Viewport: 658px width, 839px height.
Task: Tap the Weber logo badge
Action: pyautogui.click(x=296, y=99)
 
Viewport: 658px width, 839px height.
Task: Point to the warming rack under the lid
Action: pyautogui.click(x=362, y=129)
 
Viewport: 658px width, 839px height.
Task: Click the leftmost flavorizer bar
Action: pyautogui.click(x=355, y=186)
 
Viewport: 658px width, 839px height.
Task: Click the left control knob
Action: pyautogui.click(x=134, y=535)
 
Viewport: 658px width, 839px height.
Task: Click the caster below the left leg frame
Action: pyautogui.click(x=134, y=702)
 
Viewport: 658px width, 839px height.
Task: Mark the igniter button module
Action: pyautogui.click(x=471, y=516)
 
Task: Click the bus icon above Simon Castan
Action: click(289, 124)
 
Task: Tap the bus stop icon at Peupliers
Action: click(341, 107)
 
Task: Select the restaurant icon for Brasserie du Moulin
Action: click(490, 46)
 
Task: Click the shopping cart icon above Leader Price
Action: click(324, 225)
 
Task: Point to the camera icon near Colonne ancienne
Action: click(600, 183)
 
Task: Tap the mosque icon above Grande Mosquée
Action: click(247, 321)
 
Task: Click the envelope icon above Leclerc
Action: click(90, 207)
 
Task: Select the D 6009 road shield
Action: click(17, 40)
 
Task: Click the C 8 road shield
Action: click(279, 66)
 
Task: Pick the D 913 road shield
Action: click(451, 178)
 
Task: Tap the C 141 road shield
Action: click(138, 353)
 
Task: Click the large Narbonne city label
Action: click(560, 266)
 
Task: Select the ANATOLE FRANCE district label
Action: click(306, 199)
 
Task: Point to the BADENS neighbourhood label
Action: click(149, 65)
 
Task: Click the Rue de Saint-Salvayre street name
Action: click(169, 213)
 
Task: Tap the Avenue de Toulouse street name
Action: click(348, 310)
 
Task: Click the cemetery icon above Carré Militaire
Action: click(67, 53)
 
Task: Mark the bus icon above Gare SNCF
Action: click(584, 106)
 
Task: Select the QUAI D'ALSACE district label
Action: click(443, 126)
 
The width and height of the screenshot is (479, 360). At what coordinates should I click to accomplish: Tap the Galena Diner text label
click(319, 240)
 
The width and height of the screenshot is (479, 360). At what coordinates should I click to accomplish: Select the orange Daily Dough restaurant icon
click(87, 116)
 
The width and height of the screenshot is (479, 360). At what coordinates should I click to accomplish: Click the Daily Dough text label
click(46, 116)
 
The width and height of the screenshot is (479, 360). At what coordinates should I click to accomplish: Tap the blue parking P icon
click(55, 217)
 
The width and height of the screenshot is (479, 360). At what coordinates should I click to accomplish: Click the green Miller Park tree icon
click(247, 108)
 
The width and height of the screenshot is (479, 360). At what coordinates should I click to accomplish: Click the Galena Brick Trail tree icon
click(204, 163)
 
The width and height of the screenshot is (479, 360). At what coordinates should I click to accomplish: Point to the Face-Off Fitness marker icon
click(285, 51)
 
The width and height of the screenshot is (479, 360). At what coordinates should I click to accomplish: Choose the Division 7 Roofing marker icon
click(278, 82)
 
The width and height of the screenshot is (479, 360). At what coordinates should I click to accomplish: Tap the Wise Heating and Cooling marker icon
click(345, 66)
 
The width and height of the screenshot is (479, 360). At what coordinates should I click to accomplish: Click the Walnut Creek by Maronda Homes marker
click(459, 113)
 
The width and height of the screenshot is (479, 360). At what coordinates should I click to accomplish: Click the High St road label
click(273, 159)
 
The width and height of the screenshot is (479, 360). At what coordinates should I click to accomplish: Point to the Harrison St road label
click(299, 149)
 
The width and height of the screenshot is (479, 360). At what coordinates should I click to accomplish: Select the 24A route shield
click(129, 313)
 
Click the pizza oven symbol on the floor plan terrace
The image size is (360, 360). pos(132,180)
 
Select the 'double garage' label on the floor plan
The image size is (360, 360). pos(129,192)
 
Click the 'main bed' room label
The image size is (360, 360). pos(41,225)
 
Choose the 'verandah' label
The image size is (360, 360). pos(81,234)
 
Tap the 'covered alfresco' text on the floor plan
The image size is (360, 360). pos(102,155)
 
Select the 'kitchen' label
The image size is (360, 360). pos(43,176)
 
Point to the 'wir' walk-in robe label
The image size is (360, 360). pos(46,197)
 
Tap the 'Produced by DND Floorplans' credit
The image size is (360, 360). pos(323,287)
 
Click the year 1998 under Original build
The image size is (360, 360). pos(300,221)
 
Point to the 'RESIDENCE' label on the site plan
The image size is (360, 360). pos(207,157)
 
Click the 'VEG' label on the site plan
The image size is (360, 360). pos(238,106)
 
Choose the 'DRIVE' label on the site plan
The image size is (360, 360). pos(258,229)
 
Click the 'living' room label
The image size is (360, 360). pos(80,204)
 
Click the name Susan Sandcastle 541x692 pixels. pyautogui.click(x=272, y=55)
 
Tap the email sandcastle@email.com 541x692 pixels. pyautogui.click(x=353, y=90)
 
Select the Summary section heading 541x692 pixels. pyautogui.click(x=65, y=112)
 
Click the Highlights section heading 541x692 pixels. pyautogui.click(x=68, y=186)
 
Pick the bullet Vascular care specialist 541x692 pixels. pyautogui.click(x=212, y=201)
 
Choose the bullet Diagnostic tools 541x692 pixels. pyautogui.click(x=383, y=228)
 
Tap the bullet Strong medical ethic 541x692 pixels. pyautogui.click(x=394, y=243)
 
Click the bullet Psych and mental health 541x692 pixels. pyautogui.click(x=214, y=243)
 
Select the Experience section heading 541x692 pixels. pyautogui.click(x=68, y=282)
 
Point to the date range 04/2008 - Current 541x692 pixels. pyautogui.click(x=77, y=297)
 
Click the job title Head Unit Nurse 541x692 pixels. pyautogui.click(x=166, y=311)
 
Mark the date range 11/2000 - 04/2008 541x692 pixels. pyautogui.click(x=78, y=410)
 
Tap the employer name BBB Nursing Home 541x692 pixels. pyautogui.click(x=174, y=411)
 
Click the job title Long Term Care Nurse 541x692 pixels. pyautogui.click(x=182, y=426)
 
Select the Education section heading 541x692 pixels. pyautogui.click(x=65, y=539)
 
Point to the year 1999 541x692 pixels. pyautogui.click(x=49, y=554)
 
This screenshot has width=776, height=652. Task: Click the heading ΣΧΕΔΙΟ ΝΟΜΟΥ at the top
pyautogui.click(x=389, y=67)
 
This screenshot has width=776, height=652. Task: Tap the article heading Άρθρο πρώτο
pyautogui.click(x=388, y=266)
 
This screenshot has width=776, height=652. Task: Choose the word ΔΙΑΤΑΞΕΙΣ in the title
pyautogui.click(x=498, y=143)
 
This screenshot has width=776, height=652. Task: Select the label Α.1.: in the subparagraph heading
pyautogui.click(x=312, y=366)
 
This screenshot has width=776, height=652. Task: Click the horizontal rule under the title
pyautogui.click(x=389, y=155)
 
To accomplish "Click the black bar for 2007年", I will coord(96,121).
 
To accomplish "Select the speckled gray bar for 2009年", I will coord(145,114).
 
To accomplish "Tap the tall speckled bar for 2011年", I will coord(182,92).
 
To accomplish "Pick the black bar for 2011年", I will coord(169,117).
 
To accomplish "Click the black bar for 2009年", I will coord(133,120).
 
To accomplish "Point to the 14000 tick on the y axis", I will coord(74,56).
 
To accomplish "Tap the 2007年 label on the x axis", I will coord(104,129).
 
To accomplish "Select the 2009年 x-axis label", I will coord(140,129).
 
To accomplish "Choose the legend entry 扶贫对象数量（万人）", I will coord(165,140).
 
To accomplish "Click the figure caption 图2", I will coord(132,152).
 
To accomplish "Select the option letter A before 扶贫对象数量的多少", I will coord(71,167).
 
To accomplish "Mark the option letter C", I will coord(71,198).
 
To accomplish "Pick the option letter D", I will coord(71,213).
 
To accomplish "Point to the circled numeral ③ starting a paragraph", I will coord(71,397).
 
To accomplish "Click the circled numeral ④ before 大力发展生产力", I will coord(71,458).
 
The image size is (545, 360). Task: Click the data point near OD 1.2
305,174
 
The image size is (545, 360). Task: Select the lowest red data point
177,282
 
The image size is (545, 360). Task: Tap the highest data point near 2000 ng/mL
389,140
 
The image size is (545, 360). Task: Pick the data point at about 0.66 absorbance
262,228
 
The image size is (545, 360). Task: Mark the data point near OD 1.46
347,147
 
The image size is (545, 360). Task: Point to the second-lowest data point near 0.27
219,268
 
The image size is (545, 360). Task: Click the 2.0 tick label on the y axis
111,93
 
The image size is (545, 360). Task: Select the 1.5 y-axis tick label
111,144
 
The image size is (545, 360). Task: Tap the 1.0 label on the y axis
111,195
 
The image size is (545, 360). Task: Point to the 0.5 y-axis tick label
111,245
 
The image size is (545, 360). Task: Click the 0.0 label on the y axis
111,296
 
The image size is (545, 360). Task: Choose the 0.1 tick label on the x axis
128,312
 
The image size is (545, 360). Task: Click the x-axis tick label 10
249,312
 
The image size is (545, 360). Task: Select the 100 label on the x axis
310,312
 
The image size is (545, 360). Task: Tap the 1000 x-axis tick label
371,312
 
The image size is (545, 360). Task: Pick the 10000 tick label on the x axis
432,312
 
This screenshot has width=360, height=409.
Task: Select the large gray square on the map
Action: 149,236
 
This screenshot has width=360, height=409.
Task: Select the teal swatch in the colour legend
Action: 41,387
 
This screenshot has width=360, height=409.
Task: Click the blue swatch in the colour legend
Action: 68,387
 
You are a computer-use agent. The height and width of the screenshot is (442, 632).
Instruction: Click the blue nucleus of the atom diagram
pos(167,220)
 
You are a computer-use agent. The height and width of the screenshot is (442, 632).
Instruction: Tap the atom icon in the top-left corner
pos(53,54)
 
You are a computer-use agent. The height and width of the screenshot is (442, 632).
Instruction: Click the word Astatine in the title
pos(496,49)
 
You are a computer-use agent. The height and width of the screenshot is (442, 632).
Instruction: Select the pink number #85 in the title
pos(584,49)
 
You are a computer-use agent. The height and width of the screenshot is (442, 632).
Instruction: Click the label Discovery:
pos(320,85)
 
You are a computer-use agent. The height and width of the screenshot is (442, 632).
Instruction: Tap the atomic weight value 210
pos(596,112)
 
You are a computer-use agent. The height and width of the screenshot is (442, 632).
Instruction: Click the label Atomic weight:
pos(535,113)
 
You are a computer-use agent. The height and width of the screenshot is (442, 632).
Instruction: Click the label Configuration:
== == ==
* The task
Copy out every line from the one containing "Select the Experience" down to the one containing "Mark the date", inclusive, unchanged.

* Response to this task
Select the Experience section heading 541x692 pixels. pyautogui.click(x=68, y=282)
 
Point to the date range 04/2008 - Current 541x692 pixels. pyautogui.click(x=77, y=297)
 
Click the job title Head Unit Nurse 541x692 pixels. pyautogui.click(x=166, y=311)
 
Mark the date range 11/2000 - 04/2008 541x692 pixels. pyautogui.click(x=78, y=410)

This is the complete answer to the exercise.